The state appealed. The New Mexico Court of Appeals reversed Judge Romero on June 16, 2020. It said that to be exculpatory, post-conviction DNA evidence needed to be material, to not be cumulative, to not be merely impeaching, and to raise a reasonable probability of a different outcome at trial. Judge Romero had not entered findings of fact on these four issues, the court said.
Hobbs appealed. The New Mexico Supreme Court reversed the appellate court ruling and vacated Hobbs’s conviction on July 21, 2022.
The court said the appellate court had put the cart before the horse and incorrectly conflated two separate issues—whether evidence was exculpatory and whether that evidence warranted granting a new trial—when it created its fact-finding rules. The first had to be established before the second could be considered.
The ruling also said the state’s filings misstated the meaning of “exculpatory” used in New Mexico’s post-conviction testing law by arguing that the new evidence needed to prove innocence.
“Put simply, had the Legislature intended to limit post-conviction relief to when the DNA test results in fact exculpate the petitioner—rather than when they are merely exculpatory—it would have clearly said so,” the court said.
The court said that the new evidence was exculpatory and that Judge Romero did not abuse his discretion in granting Hobbs a new trial.

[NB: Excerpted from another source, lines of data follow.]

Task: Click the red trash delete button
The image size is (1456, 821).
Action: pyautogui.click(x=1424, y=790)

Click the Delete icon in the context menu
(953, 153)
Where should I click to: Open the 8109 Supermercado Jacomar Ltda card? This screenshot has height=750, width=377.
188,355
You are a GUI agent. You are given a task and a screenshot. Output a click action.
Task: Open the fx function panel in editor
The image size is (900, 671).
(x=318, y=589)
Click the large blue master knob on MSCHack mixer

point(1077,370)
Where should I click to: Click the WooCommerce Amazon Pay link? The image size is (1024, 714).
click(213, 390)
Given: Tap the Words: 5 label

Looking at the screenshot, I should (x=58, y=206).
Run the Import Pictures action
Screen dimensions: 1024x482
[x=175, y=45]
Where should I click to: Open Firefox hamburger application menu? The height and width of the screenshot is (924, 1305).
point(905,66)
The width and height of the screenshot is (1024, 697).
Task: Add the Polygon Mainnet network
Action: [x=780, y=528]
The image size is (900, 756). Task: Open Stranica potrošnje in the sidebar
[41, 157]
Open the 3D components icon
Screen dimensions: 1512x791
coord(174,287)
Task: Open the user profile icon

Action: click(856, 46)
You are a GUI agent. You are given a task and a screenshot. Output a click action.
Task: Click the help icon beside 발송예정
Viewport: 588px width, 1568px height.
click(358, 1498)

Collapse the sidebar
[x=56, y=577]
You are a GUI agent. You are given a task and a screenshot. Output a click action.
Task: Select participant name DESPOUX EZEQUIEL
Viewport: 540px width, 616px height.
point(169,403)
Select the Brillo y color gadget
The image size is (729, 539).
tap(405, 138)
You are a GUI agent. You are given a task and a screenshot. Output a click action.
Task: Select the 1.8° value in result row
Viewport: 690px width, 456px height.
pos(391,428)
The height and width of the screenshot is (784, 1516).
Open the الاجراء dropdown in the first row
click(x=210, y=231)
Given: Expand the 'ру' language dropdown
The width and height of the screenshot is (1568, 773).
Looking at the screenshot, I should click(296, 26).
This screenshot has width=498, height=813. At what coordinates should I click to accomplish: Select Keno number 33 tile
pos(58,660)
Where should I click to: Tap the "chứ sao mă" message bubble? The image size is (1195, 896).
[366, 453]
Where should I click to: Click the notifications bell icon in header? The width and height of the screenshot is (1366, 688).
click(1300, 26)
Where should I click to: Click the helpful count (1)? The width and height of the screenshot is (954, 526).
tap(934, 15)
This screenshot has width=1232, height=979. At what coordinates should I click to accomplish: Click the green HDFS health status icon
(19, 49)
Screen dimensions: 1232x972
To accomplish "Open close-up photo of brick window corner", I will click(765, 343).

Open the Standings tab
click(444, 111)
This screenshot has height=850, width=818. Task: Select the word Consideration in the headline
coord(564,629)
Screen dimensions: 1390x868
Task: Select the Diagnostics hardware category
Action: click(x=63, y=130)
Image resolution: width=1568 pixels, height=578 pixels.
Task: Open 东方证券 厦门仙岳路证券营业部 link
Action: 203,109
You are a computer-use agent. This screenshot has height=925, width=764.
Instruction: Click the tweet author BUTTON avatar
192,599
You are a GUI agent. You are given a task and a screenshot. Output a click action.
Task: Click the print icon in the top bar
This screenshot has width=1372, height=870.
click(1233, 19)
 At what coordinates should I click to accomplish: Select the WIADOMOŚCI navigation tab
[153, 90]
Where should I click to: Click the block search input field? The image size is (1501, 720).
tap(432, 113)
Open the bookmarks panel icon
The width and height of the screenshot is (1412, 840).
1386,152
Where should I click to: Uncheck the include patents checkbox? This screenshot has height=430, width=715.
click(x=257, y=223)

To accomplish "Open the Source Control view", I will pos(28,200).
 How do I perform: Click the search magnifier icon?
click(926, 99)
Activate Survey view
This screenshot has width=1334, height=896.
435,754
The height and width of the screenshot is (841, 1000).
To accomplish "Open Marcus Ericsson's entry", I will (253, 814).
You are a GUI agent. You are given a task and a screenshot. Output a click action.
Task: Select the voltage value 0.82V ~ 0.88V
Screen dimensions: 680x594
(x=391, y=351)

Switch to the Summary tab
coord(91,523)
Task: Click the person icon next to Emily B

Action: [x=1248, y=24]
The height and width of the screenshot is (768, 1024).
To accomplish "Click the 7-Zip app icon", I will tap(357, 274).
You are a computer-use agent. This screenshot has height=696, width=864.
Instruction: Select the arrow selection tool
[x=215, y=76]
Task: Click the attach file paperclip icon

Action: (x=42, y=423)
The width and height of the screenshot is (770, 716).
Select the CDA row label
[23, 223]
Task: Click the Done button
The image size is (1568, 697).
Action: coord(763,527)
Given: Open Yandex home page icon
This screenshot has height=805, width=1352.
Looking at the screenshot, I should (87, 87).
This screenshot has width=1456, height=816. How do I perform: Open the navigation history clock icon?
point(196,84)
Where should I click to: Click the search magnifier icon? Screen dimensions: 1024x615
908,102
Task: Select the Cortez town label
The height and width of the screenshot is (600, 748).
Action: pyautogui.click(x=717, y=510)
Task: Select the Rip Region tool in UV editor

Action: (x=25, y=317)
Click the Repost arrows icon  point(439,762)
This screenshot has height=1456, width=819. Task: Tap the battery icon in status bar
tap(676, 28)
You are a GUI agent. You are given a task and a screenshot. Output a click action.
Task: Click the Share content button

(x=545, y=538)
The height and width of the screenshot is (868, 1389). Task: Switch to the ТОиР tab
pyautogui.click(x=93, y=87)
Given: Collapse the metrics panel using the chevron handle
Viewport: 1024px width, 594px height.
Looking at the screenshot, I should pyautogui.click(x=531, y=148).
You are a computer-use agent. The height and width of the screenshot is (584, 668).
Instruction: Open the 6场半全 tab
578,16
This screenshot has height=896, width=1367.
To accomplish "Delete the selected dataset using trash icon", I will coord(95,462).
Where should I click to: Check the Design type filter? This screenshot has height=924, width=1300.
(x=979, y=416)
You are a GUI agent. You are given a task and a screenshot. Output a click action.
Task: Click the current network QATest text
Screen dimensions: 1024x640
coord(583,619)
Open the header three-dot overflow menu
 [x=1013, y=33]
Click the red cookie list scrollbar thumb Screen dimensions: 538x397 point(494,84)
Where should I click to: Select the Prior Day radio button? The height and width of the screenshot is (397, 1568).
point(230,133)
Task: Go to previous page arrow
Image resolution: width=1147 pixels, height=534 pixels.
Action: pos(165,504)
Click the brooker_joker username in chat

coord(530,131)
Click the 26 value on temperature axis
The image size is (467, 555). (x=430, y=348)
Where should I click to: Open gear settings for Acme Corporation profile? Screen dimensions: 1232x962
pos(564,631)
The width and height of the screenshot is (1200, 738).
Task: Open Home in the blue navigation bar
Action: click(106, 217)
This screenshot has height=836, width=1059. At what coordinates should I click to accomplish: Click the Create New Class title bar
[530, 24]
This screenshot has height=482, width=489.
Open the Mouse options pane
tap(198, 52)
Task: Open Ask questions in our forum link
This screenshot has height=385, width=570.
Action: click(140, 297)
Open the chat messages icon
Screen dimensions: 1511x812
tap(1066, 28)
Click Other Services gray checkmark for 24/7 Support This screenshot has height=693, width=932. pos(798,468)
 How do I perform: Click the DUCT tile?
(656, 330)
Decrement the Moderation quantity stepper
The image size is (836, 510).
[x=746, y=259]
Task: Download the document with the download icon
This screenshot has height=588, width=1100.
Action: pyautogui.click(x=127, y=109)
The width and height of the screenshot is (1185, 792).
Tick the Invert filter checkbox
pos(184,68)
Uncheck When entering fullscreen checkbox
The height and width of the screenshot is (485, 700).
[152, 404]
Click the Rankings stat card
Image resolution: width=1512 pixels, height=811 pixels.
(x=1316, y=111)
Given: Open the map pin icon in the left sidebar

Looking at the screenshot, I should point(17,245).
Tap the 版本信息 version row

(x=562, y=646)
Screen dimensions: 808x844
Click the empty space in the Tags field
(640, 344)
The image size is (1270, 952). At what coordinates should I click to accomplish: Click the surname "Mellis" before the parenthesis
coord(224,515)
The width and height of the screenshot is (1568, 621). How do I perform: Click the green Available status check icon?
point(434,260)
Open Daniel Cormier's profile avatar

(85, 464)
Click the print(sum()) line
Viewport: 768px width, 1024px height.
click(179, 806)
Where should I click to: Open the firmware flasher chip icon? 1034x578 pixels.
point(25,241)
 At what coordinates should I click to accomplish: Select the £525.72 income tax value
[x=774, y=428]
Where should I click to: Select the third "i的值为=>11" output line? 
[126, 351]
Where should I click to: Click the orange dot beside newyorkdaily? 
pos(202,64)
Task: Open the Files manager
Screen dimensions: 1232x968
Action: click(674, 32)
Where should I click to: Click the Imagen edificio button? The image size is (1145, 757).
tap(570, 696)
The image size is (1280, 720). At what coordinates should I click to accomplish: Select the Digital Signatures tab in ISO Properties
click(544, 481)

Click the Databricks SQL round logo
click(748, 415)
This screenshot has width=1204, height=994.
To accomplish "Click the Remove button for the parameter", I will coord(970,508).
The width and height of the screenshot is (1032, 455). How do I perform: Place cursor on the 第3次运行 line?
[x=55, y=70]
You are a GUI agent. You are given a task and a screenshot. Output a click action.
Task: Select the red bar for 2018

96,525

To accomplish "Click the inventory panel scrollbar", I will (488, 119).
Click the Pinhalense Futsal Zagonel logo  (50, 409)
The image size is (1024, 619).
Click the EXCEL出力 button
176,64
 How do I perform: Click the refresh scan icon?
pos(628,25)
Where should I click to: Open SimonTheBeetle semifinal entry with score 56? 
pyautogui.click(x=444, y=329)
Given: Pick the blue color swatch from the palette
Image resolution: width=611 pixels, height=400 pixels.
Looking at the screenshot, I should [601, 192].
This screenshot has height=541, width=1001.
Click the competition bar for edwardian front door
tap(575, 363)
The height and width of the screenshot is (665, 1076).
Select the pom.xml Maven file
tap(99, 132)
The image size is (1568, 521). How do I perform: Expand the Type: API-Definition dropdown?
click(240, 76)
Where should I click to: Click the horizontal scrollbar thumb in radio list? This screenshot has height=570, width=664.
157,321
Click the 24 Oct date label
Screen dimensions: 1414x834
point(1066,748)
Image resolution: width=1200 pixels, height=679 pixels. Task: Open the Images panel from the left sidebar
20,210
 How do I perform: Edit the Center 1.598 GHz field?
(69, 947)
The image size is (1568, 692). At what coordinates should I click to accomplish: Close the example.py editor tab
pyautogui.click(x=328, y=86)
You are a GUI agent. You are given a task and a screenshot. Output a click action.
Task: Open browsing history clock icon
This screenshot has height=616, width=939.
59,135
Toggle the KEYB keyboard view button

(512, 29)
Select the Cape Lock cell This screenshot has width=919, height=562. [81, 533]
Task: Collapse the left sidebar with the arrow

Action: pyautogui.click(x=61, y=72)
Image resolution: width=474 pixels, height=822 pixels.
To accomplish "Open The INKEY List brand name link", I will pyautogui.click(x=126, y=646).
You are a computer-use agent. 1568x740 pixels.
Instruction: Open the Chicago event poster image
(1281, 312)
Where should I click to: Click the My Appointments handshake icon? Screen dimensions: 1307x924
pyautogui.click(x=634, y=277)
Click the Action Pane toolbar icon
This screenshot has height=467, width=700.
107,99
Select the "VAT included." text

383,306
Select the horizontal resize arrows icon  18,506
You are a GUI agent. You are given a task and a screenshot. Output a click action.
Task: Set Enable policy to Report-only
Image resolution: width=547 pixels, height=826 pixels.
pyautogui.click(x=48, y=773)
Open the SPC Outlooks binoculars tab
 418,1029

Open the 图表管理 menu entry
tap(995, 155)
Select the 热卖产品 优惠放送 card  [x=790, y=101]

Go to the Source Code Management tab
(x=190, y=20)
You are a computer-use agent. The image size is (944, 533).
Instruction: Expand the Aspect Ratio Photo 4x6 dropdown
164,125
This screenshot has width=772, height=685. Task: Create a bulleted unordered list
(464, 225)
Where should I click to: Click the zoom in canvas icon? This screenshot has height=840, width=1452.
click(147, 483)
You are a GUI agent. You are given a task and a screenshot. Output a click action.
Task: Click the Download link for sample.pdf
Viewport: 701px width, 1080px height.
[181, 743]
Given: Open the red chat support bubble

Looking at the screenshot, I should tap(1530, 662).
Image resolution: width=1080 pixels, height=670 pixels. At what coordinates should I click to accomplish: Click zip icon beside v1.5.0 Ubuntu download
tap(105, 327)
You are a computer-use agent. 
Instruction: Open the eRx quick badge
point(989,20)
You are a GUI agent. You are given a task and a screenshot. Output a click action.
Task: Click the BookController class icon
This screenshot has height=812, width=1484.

“While there was eyewitness testimony at trial supporting Hobbs’s claim that he and Ruben Sr. struggled before the fatal shot was fired, given the complete absence of any other physical evidence to corroborate Hobbs’s version of events, we agree with the district court that the test results would have been admissible on the question of whether Hobbs acted in self-defense,” the court said.
Hobbs had already been released from prison in 2019. The state dismissed the charge on April 18, 2023.